(Requirement)
Your answer should be an exact copy of every record.

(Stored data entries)
------------------------------------
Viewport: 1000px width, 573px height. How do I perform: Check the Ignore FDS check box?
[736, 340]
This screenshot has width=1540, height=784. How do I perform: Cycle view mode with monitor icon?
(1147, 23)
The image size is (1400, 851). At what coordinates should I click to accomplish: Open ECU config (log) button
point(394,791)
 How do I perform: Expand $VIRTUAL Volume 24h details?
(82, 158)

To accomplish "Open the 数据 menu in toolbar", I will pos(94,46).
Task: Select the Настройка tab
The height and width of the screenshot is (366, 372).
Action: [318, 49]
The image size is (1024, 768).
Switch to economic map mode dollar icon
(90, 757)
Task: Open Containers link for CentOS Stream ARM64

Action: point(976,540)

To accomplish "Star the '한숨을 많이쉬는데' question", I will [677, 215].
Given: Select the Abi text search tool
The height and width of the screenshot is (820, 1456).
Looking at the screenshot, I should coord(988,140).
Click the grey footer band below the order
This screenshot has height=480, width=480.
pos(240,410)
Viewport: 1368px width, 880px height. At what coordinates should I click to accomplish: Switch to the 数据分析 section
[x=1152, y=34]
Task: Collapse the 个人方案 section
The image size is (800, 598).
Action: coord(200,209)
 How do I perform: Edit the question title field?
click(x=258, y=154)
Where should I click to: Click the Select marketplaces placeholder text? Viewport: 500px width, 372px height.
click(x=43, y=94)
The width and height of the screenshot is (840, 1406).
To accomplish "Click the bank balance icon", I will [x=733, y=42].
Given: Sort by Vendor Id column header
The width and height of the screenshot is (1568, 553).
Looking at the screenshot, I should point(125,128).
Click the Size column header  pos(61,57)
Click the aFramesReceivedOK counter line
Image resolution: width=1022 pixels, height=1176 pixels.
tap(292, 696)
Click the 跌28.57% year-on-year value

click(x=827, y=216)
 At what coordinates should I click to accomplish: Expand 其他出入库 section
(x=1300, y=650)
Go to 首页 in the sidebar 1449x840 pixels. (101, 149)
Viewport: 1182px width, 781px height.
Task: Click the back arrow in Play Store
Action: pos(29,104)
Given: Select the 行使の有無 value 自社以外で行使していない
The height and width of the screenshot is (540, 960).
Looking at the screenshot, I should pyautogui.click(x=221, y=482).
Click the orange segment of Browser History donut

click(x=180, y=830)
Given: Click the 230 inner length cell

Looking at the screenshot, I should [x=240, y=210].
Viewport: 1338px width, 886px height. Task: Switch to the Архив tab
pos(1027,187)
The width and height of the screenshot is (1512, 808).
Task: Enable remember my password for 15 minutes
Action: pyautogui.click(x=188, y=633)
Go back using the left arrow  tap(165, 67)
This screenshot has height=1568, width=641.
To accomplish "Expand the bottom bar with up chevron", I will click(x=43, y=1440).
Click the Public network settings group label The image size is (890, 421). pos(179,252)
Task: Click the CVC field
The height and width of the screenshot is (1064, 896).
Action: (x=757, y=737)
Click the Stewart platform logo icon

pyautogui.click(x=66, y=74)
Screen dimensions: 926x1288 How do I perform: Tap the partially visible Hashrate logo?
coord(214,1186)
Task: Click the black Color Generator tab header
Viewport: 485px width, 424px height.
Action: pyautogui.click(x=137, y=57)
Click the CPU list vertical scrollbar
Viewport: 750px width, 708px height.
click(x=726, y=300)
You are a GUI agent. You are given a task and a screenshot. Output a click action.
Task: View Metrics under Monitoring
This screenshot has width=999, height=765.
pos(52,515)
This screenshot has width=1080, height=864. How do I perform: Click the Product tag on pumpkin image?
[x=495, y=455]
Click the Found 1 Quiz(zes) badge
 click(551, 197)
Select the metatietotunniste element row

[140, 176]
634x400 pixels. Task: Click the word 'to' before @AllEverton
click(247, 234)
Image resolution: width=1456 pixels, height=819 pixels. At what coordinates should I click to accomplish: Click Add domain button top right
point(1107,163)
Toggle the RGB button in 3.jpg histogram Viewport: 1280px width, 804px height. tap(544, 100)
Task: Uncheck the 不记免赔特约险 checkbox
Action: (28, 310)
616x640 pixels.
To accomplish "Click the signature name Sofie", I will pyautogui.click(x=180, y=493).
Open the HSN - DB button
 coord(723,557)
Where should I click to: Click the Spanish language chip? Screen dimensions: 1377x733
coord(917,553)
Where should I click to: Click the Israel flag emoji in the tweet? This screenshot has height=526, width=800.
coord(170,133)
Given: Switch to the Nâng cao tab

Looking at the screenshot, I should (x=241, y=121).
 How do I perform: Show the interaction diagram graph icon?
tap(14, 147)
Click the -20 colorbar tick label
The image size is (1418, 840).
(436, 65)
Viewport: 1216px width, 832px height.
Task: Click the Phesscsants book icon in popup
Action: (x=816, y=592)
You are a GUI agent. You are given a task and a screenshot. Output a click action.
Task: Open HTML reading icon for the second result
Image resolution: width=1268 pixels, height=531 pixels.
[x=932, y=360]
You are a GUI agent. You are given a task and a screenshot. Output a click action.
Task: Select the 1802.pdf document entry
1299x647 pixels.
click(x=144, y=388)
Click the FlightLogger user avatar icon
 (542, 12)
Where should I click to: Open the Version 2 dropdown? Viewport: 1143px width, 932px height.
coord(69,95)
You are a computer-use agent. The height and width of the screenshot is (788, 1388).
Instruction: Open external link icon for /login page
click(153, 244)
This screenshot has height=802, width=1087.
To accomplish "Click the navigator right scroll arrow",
------------------------------------
(Exercise answer)
Viewport: 1000px width, 573px height. How do I perform: Check the Ignore FDS check box?
[736, 340]
This screenshot has width=1540, height=784. How do I perform: Cycle view mode with monitor icon?
(1147, 23)
The image size is (1400, 851). At what coordinates should I click to accomplish: Open ECU config (log) button
point(394,791)
 How do I perform: Expand $VIRTUAL Volume 24h details?
(82, 158)

To accomplish "Open the 数据 menu in toolbar", I will pos(94,46).
Task: Select the Настройка tab
The height and width of the screenshot is (366, 372).
Action: [318, 49]
The image size is (1024, 768).
Switch to economic map mode dollar icon
(90, 757)
Task: Open Containers link for CentOS Stream ARM64

Action: point(976,540)

To accomplish "Star the '한숨을 많이쉬는데' question", I will [677, 215].
Given: Select the Abi text search tool
The height and width of the screenshot is (820, 1456).
Looking at the screenshot, I should coord(988,140).
Click the grey footer band below the order
This screenshot has height=480, width=480.
pos(240,410)
Viewport: 1368px width, 880px height. At what coordinates should I click to accomplish: Switch to the 数据分析 section
[x=1152, y=34]
Task: Collapse the 个人方案 section
The image size is (800, 598).
Action: coord(200,209)
 How do I perform: Edit the question title field?
click(x=258, y=154)
Where should I click to: Click the Select marketplaces placeholder text? Viewport: 500px width, 372px height.
click(x=43, y=94)
The width and height of the screenshot is (840, 1406).
To accomplish "Click the bank balance icon", I will [x=733, y=42].
Given: Sort by Vendor Id column header
The width and height of the screenshot is (1568, 553).
Looking at the screenshot, I should point(125,128).
Click the Size column header  pos(61,57)
Click the aFramesReceivedOK counter line
Image resolution: width=1022 pixels, height=1176 pixels.
tap(292, 696)
Click the 跌28.57% year-on-year value

click(x=827, y=216)
 At what coordinates should I click to accomplish: Expand 其他出入库 section
(x=1300, y=650)
Go to 首页 in the sidebar 1449x840 pixels. (101, 149)
Viewport: 1182px width, 781px height.
Task: Click the back arrow in Play Store
Action: pos(29,104)
Given: Select the 行使の有無 value 自社以外で行使していない
The height and width of the screenshot is (540, 960).
Looking at the screenshot, I should pyautogui.click(x=221, y=482).
Click the orange segment of Browser History donut

click(x=180, y=830)
Given: Click the 230 inner length cell

Looking at the screenshot, I should [x=240, y=210].
Viewport: 1338px width, 886px height. Task: Switch to the Архив tab
pos(1027,187)
The width and height of the screenshot is (1512, 808).
Task: Enable remember my password for 15 minutes
Action: pyautogui.click(x=188, y=633)
Go back using the left arrow  tap(165, 67)
This screenshot has height=1568, width=641.
To accomplish "Expand the bottom bar with up chevron", I will click(x=43, y=1440).
Click the Public network settings group label The image size is (890, 421). pos(179,252)
Task: Click the CVC field
The height and width of the screenshot is (1064, 896).
Action: (x=757, y=737)
Click the Stewart platform logo icon

pyautogui.click(x=66, y=74)
Screen dimensions: 926x1288 How do I perform: Tap the partially visible Hashrate logo?
coord(214,1186)
Task: Click the black Color Generator tab header
Viewport: 485px width, 424px height.
Action: pyautogui.click(x=137, y=57)
Click the CPU list vertical scrollbar
Viewport: 750px width, 708px height.
click(x=726, y=300)
You are a GUI agent. You are given a task and a screenshot. Output a click action.
Task: View Metrics under Monitoring
This screenshot has width=999, height=765.
pos(52,515)
This screenshot has width=1080, height=864. How do I perform: Click the Product tag on pumpkin image?
[x=495, y=455]
Click the Found 1 Quiz(zes) badge
 click(551, 197)
Select the metatietotunniste element row

[140, 176]
634x400 pixels. Task: Click the word 'to' before @AllEverton
click(247, 234)
Image resolution: width=1456 pixels, height=819 pixels. At what coordinates should I click to accomplish: Click Add domain button top right
point(1107,163)
Toggle the RGB button in 3.jpg histogram Viewport: 1280px width, 804px height. tap(544, 100)
Task: Uncheck the 不记免赔特约险 checkbox
Action: (28, 310)
616x640 pixels.
To accomplish "Click the signature name Sofie", I will pyautogui.click(x=180, y=493).
Open the HSN - DB button
 coord(723,557)
Where should I click to: Click the Spanish language chip? Screen dimensions: 1377x733
coord(917,553)
Where should I click to: Click the Israel flag emoji in the tweet? This screenshot has height=526, width=800.
coord(170,133)
Given: Switch to the Nâng cao tab

Looking at the screenshot, I should (x=241, y=121).
 How do I perform: Show the interaction diagram graph icon?
tap(14, 147)
Click the -20 colorbar tick label
The image size is (1418, 840).
(436, 65)
Viewport: 1216px width, 832px height.
Task: Click the Phesscsants book icon in popup
Action: (x=816, y=592)
You are a GUI agent. You are given a task and a screenshot. Output a click action.
Task: Open HTML reading icon for the second result
Image resolution: width=1268 pixels, height=531 pixels.
[x=932, y=360]
You are a GUI agent. You are given a task and a screenshot. Output a click action.
Task: Select the 1802.pdf document entry
1299x647 pixels.
click(x=144, y=388)
Click the FlightLogger user avatar icon
 (542, 12)
Where should I click to: Open the Version 2 dropdown? Viewport: 1143px width, 932px height.
coord(69,95)
You are a computer-use agent. The height and width of the screenshot is (788, 1388).
Instruction: Open external link icon for /login page
click(153, 244)
This screenshot has height=802, width=1087.
To accomplish "Click the navigator right scroll arrow",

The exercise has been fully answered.